Published January 1, 1997

Students with disabilities. At-risk students. Adjudicated youth. These are students that challenge the capabilities of schools and parents alike. When public schools are unable to serve these students, they rely on private-sector providers to educate students under contract with government agencies. The private sector, including private schools, nonpublic schools, and home schools, offers a wide variety of education programs for this population of students.

Conventional public schools enroll the vast majority of difficult-to-educate students. Contrary to a widely held perception, however, public schools do not accept everyone. Those students whom the public schools cannot or will not enroll are often sent, at public expense, to private schools with expertise in educating a certain type of student. Public schools cannot be expected to teach every child and teach all of them well. Where public schools lack specialization, they have invited private providers to educate special-needs students.

Special Education. According to the U.S. Department of Education, just over 2 percent of the nation’s special education population, or 100,700 students, attend private schools and nonpublic schools at public expense. Nonpublic schools enroll some of the most demanding students. Students with Serious Emotional Disturbance (SED) account for 40 percent of the students enrolled in nonpublic schools.

Education for Students At-Risk. “At-risk” is a broadly defined category which can include dropouts, homeless youth, teen parents, abused or neglected children, students with substance abuse problems, or emotionally troubled youth. Districts in at least 17 states contract with private alternative schools to serve at-risk students.

Corrections Education. Roughly 35,000 adjudicated juveniles are housed in 2,000 privately operated facilities, including training centers, ranches, shelters, halfway houses, and group homes. Since compulsory education laws also apply to incarcerated youth, private (as well as public) operators must provide academic instruction. Many facilities also provide related services such as behavior modification, counseling, and vocational training.
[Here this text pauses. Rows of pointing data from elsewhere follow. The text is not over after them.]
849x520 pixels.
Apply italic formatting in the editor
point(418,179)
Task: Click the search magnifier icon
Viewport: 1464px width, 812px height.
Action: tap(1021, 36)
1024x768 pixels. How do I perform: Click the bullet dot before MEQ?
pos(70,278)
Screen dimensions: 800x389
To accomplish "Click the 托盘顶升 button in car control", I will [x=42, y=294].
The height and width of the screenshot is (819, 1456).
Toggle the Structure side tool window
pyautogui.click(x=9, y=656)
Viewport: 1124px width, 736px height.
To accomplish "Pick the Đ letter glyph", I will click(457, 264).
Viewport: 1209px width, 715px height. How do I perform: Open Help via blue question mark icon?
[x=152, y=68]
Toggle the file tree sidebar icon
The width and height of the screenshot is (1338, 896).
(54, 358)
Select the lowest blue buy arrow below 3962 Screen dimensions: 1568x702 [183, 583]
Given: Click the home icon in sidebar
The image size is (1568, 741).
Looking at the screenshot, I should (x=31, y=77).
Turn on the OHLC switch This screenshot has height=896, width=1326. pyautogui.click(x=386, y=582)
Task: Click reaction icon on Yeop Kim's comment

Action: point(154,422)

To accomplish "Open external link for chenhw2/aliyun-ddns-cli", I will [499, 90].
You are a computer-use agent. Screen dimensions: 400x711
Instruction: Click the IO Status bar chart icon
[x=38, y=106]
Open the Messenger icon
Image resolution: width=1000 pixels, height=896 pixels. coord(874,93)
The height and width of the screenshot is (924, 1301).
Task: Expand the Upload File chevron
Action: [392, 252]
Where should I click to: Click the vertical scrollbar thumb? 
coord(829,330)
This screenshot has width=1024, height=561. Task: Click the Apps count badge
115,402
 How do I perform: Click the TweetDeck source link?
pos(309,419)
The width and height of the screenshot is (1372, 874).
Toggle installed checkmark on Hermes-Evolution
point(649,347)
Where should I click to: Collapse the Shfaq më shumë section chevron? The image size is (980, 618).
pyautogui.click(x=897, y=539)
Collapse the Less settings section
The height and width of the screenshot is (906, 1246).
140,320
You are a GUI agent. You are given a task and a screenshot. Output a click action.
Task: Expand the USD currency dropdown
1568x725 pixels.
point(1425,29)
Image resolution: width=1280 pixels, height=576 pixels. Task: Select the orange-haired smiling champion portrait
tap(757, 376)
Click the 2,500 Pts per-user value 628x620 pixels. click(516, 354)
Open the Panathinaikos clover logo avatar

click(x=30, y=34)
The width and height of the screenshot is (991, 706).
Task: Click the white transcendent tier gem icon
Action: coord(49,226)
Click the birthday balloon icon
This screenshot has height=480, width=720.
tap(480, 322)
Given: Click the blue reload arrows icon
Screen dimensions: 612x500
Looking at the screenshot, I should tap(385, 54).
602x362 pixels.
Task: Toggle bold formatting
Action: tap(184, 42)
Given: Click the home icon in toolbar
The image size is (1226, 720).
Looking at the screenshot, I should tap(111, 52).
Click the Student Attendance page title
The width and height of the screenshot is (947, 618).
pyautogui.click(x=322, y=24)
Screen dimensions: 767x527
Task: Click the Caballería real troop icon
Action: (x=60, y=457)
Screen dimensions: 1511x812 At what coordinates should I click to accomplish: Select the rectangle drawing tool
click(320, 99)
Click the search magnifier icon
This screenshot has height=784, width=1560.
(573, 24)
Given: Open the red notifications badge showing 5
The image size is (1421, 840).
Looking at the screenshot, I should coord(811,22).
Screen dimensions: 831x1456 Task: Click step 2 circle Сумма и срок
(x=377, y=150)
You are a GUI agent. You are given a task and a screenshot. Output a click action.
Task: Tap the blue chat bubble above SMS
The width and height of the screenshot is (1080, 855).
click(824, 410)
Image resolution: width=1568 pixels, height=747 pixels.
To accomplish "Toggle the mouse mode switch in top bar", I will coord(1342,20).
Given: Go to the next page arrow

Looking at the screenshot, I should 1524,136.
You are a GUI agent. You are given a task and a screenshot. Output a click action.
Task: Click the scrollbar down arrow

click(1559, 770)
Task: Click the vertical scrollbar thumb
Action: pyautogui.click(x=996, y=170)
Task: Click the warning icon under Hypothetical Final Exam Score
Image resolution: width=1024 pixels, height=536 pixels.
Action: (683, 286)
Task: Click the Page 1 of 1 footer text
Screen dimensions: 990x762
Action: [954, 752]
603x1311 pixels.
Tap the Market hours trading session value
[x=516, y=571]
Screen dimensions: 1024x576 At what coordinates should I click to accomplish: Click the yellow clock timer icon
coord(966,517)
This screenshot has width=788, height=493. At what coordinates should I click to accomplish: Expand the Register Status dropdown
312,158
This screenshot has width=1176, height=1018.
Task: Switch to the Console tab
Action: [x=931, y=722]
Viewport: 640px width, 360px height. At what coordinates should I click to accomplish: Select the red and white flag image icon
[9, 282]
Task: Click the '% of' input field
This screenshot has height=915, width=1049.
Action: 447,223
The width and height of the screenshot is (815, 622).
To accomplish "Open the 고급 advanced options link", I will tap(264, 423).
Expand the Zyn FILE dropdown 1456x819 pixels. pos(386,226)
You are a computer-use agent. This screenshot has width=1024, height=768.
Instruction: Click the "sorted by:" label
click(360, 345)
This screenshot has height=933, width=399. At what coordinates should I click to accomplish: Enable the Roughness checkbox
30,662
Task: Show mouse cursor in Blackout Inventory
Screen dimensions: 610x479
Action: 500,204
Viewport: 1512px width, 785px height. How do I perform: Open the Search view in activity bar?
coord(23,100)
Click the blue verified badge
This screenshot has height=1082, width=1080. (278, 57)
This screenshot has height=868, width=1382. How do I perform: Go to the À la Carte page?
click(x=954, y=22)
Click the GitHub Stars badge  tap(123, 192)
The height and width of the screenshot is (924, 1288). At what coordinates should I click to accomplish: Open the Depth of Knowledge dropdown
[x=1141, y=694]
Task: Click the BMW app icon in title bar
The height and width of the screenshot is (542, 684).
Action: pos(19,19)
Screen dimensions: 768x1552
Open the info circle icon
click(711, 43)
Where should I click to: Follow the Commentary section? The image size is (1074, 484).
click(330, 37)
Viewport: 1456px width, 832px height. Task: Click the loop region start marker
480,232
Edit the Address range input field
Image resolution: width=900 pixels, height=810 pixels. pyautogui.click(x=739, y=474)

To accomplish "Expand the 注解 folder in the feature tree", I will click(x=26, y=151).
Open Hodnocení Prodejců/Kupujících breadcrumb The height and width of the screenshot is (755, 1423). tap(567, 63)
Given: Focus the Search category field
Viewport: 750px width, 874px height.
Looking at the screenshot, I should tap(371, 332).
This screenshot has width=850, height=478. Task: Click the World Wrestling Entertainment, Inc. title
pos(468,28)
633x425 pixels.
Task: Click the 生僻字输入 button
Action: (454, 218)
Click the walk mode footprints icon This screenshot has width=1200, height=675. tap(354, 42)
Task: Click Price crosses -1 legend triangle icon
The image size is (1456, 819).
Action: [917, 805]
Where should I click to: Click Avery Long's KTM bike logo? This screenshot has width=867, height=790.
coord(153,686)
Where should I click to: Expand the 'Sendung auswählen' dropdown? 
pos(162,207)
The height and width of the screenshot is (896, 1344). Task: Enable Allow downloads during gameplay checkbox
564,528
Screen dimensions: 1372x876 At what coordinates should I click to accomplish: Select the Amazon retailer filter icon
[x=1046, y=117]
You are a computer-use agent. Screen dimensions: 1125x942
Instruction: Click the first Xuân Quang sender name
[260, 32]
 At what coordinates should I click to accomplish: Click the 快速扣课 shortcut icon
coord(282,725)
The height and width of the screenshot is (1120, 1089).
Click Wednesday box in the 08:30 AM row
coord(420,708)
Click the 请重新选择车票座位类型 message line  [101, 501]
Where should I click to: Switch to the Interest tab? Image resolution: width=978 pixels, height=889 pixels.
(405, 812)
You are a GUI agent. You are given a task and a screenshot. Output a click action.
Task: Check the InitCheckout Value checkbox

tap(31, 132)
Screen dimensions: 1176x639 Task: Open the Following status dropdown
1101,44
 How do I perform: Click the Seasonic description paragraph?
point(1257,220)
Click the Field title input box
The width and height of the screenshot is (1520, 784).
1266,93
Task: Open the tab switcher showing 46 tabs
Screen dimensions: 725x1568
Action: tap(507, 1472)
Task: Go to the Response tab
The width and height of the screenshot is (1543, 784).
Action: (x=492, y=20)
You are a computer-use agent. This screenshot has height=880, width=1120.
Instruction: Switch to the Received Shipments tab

Private providers are well equipped to meet the special needs of difficult-to-educate students. Typically, they have developed expertise in serving a specific type of student. The private sector also offers a variety of learning environments, including residential schools, day schools, charter schools, independent study programs, religious schools, and home schools. Some private schools fully include students with disabilities in the regular classroom.

Janet R. Beales directs the Education Studies Program for the Reason Foundation. She is the author of “Meeting the Challenge: How the Private Sector Serves Difficult to Educate Students.